**ASSIGNMENT:** Using the blog post about life after hip replacement, explain why the writer says the bourbon causes more stumbling than normal.

**DOCUMENT TEXT:**

────────────────────────────────────────

I don't have kids, (I have enough trouble owning a cat), but I imagine that if I was a mother I would feel the need to meticulously record every milestone in my child's life: baby's first facial expression that was not gas-related; baby's first gurgle that bears a passing resemblance to human speech; baby's first time not waking up at 3 a.m. allowing mommy to get just enough sleep to prevent her from having a fatigue-induced meltdown in the produce aisle of the grocery store because they are out of organic bananas. (I can tell that I am going to be an excellent mother). Anyhow, I have a similar reaction to record every milestone with my new hip. Even the most mundane expedition becomes exciting when you are doing it for the first time post-hip-replacement. First time walking on wet linoleum! First time getting out of a boat on to a dock without assistance! First time craving something sweet since narcotics and surgery screwed up my sense of taste! It's too bad my freaky cyborg hip is not as cute as a human baby because I would have filled about 18 photo albums with pictures by now of all its many firsts.
Happily, my mini vacation to Point Roberts provided more such firsts. First time being accosted by two large dogs while going up slippery steps! First time walking along the sand and seeing what strange footprints I leave behind because I am still putting too much weight on the balls of my feet! First time sitting in low wicker chairs, on low, hard chairs, on chairs around a campfire, on pretty much every manner of chair that does not comply to my hip restrictions! First time straddling a muddy ditch to pick blackberries and using my cane to bring down the high branches! It was all very exciting.
Unhappily, my hip is not a fan of trying new things. It is a fan of me sitting on my ass in bed, eating frozen grapes and blogging about my growing unhappiness with reality TV. It therefore wasn't exactly in a party frame of mind and decided to get a little sulky. I wasn't, however, about to let my freaky cyborg hip win. Sometimes you have to say to your hip, "Ok, look. I understand that the Old Crow bourbon I am drinking tastes like paint thinner. I also understand that it makes me stumble even more than normal because my alcohol tolerance is roughly equivalent to that of a 13-year-old's since I have laid off the sauce for so long. And, yes, this chair is ridiculously low and too hard for my bony anti-ass. Still, you need to put on your big girl pants and suck it up. We are celebrating S. and A's upcoming marriage and if you think I am going to stop sitting around this campfire trying to make s'mores without a marshmallow roasting stick, then you are sorely mistaken."

────────────────────────────────────────

Stored data

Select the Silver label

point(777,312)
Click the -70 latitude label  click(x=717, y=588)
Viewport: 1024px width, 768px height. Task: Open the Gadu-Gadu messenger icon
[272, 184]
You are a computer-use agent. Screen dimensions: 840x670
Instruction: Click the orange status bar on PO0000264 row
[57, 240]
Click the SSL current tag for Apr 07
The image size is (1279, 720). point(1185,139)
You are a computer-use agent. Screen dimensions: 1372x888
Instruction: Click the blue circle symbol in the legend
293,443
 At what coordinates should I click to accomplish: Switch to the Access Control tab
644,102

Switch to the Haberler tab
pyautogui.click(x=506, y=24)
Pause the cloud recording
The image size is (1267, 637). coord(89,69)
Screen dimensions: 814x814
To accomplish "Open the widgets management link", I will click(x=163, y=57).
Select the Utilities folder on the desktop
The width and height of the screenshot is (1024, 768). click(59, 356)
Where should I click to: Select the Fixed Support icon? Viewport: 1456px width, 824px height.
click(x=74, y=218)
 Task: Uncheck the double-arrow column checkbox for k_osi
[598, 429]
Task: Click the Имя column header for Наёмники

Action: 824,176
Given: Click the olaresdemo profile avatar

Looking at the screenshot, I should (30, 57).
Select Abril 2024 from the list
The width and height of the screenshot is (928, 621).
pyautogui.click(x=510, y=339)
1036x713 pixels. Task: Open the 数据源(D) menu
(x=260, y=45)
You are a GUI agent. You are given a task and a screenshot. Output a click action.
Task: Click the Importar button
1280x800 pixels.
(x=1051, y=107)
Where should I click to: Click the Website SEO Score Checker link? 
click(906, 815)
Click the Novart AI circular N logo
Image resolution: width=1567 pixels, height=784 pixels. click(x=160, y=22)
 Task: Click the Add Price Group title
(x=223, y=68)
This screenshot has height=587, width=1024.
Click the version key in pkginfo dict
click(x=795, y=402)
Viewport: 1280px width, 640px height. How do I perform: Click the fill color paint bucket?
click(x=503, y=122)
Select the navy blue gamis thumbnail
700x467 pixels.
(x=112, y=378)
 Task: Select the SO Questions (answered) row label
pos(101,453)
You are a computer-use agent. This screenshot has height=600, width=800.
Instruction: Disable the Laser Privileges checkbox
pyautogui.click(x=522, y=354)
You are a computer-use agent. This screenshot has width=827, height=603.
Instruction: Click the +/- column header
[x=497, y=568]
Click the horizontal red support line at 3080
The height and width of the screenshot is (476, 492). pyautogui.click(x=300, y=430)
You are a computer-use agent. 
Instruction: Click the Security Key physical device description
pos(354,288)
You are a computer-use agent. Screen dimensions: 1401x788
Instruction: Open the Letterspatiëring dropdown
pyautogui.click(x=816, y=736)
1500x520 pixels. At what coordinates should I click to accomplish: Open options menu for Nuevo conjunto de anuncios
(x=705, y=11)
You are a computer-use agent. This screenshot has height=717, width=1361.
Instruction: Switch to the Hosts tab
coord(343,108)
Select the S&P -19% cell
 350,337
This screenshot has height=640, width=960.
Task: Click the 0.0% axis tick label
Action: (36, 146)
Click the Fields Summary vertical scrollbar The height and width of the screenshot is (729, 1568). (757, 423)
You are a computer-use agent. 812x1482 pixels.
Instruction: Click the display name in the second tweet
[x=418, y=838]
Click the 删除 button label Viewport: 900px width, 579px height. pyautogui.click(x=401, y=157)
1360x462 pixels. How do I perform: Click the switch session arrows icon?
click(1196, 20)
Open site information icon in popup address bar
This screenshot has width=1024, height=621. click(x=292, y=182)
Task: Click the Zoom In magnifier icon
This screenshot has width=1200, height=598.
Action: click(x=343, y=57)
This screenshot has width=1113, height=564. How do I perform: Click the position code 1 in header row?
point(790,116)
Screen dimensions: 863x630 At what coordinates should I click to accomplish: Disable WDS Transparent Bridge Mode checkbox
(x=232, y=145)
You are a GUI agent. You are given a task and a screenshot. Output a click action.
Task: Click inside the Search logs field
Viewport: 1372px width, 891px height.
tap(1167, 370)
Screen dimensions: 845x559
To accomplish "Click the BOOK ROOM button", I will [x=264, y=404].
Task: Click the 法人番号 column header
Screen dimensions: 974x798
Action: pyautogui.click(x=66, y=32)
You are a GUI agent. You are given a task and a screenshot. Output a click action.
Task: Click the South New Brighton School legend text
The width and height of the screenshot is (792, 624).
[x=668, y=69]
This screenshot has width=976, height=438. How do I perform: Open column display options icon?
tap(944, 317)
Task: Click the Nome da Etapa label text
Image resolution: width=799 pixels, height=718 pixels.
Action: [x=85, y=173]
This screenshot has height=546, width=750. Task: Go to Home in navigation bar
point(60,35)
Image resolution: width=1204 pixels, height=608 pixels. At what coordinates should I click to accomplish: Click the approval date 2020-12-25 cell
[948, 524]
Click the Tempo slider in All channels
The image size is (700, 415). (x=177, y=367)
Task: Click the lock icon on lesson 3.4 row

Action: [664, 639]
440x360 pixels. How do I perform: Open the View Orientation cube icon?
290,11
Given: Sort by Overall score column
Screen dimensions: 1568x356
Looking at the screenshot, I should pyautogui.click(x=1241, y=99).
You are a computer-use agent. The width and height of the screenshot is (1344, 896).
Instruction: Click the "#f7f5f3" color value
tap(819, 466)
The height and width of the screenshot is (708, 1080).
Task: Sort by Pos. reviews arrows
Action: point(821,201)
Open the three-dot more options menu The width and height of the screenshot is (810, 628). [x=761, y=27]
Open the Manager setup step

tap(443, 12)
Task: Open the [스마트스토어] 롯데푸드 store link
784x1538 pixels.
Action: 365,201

────────────────────────────────────────

**TASK OUTPUT:** The writer's alcohol tolerance is roughly equal to a 13-year-old's because the writer has "laid off the sauce for so long."